Last Saturday morning, 7 February 2009, I was sitting inside our home at Two Wells north of Adelaide watching the hot north-west wind doing its damage to our garden.

During the morning I saw our best banana plant, growing on top of our soakage pit (the only place around here that such a thing could grow), sag and slowly lay down until it was flattened onto the ground.

By noon the air temp was 45.3° C, under our verandah, and I was inside under the ceiling fan feeling knackered. For the first time that I can remember in my 50+ summers I have resorted this year to stepping under the cold shower in my underwear then emerging dripping wet to sit under the fan to really cool off. It works.

But even so on that day I was relieved but somehow stunned when the cool change came in, early. Just after midday the breeze was from the south and about 10° C cooler. That was more than enough for me and that same weather system carried on over Victoria with the result we are currently trying to come to terms with.

Half way through that morning I grasped the nagging thought I have often had: we need a better name for this bastard wind. The hot north-westerly is not adequate for this killer. The Californians have their Santa Annas the mediterraneans have their siroccos what have we got? After 172 years Adelaidians have not come up with much. What about the older people?

So clad in my damp T-shirt and jocks I sat at my labouring laptop and emailed a couple of colleagues of mine at the SA Museum, both anthropologists of note. By that afternoon I had a reply, from one of them, directing me to the Kaurna word wortabokarra.

In 1840, Teichelmann and Schurmann, recorded its meaning as: “north-west wind; tempestuous weather”. They also have bokarra: “northwesterly wind, which is very hot during summer and indicates a storm”.

This is more like it.

What are the word’s roots?

I am not a linguist, but the same book (available as a copy from Google) tells me that worta means “behind” and karra is the redgum tree with other meanings of high, sky and heaven.

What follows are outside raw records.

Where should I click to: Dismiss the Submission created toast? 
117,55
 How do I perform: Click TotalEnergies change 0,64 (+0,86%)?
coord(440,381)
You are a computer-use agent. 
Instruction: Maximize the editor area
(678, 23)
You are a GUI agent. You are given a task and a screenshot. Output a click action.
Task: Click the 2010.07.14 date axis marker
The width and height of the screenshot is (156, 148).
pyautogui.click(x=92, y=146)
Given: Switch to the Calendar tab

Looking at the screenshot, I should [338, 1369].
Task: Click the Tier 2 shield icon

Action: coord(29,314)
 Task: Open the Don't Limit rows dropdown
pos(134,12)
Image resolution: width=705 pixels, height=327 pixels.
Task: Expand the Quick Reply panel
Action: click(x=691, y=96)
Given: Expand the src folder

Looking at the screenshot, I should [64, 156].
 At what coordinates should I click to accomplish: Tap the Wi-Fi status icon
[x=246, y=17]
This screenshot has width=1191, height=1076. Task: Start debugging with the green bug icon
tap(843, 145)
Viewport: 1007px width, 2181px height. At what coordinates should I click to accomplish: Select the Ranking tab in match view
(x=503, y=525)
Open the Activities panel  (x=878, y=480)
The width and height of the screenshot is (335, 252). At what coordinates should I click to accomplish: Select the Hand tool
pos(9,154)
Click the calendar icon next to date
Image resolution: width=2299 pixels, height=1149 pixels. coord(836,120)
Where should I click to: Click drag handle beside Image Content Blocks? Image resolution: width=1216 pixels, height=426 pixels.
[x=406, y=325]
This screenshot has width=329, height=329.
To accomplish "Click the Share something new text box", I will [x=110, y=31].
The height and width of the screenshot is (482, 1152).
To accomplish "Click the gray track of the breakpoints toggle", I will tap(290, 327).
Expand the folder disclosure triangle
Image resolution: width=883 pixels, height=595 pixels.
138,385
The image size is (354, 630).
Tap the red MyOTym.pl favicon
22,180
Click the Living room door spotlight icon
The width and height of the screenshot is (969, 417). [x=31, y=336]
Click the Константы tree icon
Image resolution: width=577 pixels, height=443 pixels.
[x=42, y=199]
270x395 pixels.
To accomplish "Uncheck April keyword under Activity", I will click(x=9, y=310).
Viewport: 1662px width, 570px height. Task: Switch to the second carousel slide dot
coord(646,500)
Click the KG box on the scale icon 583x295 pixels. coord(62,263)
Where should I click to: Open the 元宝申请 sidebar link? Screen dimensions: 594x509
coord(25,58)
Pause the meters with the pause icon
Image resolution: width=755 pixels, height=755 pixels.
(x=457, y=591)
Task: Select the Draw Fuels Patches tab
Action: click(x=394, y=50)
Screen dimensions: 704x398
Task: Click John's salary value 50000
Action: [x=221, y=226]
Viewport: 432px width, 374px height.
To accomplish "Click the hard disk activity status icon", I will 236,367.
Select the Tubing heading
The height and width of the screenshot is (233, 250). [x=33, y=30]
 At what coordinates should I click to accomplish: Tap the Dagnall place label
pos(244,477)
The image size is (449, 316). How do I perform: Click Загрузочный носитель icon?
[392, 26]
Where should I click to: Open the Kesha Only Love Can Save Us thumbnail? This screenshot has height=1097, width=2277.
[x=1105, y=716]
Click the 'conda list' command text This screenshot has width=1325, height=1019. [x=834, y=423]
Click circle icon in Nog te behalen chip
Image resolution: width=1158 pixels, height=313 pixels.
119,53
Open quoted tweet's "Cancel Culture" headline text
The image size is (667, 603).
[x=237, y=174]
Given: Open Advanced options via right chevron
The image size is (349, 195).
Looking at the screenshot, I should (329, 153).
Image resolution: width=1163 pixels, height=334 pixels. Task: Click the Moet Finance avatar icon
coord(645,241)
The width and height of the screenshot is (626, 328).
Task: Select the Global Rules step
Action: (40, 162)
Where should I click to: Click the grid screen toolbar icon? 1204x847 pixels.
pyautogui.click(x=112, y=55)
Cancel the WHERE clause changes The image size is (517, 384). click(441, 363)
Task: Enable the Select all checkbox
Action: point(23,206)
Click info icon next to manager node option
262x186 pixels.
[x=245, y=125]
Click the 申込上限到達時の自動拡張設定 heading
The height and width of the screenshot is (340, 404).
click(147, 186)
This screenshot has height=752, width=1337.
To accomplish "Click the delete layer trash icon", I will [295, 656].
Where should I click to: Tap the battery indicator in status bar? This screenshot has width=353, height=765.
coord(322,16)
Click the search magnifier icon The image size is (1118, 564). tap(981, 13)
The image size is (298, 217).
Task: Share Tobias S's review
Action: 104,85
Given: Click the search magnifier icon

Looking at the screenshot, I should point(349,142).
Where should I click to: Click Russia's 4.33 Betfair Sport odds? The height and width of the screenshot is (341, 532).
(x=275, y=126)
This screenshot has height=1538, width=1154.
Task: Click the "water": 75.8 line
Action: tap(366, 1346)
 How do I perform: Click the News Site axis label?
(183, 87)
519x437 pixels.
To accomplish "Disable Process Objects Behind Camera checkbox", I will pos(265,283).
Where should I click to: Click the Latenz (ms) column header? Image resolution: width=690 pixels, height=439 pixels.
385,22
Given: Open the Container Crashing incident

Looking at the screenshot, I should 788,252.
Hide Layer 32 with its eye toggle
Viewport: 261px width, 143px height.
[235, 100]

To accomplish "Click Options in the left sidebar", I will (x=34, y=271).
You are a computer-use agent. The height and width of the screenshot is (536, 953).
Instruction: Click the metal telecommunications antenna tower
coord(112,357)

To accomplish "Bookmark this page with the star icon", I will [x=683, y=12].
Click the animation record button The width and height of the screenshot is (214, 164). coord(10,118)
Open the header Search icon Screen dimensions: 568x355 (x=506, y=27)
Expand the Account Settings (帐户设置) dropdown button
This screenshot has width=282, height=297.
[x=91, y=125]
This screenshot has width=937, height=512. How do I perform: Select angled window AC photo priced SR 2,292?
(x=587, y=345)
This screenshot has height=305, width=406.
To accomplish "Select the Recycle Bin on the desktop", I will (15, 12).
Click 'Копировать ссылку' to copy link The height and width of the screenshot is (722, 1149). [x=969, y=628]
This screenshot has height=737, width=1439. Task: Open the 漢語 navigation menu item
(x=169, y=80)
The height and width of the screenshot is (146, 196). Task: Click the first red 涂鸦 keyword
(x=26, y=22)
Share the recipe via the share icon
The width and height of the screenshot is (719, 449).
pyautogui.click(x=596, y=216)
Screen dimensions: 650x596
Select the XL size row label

I guess it was the biggest strongest thing around in their environment as it often still is in ours.

Even if I have the etymology wrong, notions of getting behind the redgum under these conditions sounds reasonable to me. These smooth-barked stalwarts resist burning too.

They drop their limbs usually on still mornings during droughts as many of us know, but that is just a reminder that the real world is all around us and the old-fellas would have had a word for that too.